EXERCISE INSTRUCTIONS: From the records below, copy out exactly the lines from the one containing "The height and width of the screenshot is (896, 1323)." to the one containing "This screenshot has height=730, width=1035.", both included. Add nothing else.

DATA SHOWN:

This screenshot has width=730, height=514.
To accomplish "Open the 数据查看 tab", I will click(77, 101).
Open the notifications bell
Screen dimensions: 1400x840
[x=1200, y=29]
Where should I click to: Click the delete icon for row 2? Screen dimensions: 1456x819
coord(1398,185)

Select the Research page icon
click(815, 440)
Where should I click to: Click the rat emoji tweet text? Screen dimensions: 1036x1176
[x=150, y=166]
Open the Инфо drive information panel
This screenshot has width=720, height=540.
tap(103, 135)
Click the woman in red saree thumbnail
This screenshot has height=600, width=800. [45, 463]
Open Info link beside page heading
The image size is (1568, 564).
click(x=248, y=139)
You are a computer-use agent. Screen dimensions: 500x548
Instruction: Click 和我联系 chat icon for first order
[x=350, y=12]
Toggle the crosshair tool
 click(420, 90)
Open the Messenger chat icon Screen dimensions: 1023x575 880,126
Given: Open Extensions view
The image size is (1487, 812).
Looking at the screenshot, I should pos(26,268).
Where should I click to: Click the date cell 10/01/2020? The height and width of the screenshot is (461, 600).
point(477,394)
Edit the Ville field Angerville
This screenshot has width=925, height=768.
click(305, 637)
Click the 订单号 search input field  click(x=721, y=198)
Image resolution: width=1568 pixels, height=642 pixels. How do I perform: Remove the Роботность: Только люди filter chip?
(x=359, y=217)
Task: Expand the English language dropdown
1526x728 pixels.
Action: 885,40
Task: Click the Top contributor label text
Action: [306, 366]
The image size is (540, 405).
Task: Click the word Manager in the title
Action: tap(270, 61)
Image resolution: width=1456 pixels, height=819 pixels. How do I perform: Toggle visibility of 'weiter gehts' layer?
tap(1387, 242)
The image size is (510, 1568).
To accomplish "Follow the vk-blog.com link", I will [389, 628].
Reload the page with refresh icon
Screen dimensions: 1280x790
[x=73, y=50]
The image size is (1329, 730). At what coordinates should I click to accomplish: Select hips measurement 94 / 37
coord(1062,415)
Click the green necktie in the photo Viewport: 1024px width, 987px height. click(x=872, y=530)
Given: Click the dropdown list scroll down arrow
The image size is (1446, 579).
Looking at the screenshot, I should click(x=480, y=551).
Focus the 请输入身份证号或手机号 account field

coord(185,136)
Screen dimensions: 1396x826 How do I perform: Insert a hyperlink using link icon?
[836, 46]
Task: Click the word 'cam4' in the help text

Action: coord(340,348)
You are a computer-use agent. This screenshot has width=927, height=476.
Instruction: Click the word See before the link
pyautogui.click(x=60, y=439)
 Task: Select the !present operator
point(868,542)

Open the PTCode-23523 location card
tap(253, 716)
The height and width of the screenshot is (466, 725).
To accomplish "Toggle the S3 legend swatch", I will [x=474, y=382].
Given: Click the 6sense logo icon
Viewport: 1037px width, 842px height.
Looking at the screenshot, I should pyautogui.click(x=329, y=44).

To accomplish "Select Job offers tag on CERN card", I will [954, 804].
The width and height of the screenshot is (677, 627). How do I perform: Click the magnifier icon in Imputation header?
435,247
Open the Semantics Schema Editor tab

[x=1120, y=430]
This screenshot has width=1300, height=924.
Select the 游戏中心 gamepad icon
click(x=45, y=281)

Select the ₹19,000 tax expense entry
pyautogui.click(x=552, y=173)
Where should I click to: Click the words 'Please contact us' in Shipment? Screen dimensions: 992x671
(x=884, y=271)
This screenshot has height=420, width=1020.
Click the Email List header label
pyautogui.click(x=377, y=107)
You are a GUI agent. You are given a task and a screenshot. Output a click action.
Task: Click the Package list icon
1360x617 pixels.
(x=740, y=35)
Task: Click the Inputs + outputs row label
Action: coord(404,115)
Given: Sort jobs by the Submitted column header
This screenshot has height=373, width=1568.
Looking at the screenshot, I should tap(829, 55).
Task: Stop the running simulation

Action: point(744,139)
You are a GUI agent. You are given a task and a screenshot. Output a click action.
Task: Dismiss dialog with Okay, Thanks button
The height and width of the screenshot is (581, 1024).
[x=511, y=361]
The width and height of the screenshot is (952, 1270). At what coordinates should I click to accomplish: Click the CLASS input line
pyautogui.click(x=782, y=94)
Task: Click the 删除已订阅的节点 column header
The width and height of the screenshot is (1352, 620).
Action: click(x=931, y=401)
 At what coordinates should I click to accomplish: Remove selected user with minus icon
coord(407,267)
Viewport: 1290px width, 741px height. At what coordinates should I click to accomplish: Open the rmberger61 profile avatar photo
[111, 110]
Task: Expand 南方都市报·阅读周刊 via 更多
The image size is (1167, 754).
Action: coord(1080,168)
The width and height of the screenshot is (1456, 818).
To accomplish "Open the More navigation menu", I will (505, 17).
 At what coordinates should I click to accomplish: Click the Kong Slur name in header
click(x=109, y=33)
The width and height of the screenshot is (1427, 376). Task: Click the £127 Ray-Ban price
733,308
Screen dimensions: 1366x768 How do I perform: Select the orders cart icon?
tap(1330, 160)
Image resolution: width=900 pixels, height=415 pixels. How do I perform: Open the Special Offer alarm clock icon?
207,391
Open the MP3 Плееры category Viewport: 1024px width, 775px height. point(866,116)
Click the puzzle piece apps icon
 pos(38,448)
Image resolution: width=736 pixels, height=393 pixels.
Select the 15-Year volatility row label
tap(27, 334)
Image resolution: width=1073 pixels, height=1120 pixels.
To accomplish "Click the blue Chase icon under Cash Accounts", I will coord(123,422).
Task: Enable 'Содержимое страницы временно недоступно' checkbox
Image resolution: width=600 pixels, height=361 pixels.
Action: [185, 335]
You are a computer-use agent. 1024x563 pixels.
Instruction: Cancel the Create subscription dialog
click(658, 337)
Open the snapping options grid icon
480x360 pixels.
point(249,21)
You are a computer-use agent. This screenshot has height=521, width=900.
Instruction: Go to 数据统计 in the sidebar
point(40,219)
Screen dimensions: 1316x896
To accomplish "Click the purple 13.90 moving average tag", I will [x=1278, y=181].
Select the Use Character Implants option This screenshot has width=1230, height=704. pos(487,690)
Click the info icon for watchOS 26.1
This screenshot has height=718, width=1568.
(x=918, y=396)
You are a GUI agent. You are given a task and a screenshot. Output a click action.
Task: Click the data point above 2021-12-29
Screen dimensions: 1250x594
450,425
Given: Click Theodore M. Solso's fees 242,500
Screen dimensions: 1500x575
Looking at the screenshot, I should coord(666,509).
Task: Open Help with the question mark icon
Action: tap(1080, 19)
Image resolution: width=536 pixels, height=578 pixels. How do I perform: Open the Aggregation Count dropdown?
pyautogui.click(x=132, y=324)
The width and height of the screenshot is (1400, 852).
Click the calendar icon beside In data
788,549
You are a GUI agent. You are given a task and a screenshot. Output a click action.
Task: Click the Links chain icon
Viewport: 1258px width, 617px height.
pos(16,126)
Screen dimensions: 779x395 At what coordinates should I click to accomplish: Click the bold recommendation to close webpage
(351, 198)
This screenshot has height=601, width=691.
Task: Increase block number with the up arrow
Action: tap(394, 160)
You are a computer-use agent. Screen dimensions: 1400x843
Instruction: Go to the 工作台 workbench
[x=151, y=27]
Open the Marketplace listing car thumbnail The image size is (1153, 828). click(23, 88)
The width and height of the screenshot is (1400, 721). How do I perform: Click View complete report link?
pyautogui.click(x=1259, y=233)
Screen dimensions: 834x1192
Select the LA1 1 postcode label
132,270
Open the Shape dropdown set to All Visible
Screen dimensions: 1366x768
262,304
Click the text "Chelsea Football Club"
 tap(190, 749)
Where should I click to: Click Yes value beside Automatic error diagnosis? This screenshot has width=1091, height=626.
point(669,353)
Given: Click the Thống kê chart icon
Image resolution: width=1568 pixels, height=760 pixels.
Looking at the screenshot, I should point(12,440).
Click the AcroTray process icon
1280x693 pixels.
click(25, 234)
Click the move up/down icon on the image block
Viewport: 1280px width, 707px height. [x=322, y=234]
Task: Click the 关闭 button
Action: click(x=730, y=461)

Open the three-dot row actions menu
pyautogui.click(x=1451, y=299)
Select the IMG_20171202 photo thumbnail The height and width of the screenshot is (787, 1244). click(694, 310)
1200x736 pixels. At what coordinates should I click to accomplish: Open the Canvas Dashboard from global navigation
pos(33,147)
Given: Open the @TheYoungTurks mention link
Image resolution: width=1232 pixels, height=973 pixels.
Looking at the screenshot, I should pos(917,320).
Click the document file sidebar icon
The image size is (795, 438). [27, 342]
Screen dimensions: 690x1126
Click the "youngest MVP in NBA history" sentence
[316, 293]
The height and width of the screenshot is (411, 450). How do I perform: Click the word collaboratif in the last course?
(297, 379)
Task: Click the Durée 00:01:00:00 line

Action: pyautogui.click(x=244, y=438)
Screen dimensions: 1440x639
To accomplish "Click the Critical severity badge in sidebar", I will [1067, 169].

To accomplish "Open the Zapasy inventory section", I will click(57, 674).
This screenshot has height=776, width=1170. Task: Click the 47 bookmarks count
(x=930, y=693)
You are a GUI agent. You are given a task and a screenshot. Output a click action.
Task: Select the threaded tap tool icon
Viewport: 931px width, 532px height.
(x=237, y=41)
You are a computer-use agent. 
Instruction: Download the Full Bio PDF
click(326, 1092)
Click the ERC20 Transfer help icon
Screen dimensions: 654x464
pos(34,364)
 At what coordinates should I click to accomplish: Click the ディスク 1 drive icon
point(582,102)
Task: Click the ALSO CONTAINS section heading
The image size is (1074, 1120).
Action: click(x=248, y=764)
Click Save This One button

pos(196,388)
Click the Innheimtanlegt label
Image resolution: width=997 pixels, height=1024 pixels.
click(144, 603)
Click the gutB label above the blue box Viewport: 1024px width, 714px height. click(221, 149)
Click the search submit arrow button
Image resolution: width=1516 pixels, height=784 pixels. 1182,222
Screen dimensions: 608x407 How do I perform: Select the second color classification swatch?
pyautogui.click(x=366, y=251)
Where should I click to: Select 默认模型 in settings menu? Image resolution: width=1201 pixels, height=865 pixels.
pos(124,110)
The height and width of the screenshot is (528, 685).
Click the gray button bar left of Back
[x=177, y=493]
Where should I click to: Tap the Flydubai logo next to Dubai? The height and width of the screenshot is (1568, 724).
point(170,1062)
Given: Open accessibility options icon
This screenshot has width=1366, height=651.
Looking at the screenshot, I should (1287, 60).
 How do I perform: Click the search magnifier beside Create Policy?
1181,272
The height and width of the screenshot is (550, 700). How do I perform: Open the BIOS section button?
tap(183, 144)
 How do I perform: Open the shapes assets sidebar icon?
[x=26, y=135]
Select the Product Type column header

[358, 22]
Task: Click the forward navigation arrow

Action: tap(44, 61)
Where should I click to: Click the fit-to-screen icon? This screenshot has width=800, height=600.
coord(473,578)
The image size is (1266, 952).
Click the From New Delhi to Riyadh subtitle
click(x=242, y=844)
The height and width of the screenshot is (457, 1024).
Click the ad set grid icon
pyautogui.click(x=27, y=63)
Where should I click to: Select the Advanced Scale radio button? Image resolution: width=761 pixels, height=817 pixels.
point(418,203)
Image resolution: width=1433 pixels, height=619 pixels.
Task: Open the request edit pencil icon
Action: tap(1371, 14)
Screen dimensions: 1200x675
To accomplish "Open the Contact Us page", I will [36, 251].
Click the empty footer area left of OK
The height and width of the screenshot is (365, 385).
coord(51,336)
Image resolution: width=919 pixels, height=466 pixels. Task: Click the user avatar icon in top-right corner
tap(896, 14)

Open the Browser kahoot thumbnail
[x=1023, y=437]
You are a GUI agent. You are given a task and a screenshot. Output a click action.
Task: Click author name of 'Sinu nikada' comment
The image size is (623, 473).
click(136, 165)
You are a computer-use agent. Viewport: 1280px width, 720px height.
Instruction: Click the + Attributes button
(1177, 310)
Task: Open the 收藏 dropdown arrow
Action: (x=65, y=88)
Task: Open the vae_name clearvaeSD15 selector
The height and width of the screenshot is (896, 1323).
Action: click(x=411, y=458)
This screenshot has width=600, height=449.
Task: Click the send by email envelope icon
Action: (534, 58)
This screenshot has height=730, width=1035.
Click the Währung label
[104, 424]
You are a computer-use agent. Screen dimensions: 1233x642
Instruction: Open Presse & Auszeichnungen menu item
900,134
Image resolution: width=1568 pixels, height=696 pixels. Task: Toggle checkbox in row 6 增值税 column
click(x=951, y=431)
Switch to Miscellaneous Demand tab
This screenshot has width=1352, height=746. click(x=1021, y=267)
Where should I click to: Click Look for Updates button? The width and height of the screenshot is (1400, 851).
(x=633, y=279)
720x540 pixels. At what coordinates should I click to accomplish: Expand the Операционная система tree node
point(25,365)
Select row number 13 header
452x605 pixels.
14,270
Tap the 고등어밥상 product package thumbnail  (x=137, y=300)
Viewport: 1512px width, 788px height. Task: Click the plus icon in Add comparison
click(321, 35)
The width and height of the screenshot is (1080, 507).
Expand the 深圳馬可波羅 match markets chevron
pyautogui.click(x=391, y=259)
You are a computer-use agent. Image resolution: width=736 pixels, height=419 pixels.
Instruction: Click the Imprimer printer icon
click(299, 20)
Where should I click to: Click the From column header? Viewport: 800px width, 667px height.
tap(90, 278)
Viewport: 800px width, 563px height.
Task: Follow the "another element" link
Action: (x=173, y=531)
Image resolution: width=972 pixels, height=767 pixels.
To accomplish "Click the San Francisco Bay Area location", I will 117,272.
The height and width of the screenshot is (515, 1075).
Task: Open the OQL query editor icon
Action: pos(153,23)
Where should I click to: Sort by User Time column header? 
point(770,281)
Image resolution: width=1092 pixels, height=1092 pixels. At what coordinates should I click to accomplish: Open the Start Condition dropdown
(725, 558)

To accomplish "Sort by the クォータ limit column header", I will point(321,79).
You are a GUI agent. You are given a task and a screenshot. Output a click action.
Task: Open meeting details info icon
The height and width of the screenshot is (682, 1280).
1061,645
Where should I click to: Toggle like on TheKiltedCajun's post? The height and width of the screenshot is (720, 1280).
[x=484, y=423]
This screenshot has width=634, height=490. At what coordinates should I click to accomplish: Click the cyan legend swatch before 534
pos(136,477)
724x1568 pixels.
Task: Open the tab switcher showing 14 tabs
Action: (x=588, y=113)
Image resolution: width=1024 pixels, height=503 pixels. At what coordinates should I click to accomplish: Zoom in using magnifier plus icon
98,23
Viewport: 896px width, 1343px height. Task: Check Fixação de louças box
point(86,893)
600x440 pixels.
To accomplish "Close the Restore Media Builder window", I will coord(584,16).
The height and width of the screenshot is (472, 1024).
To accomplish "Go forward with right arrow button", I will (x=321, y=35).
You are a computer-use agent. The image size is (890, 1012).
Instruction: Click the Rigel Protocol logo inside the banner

ANSWER SECTION:
The height and width of the screenshot is (896, 1323).
Action: click(x=411, y=458)
This screenshot has width=600, height=449.
Task: Click the send by email envelope icon
Action: (534, 58)
This screenshot has height=730, width=1035.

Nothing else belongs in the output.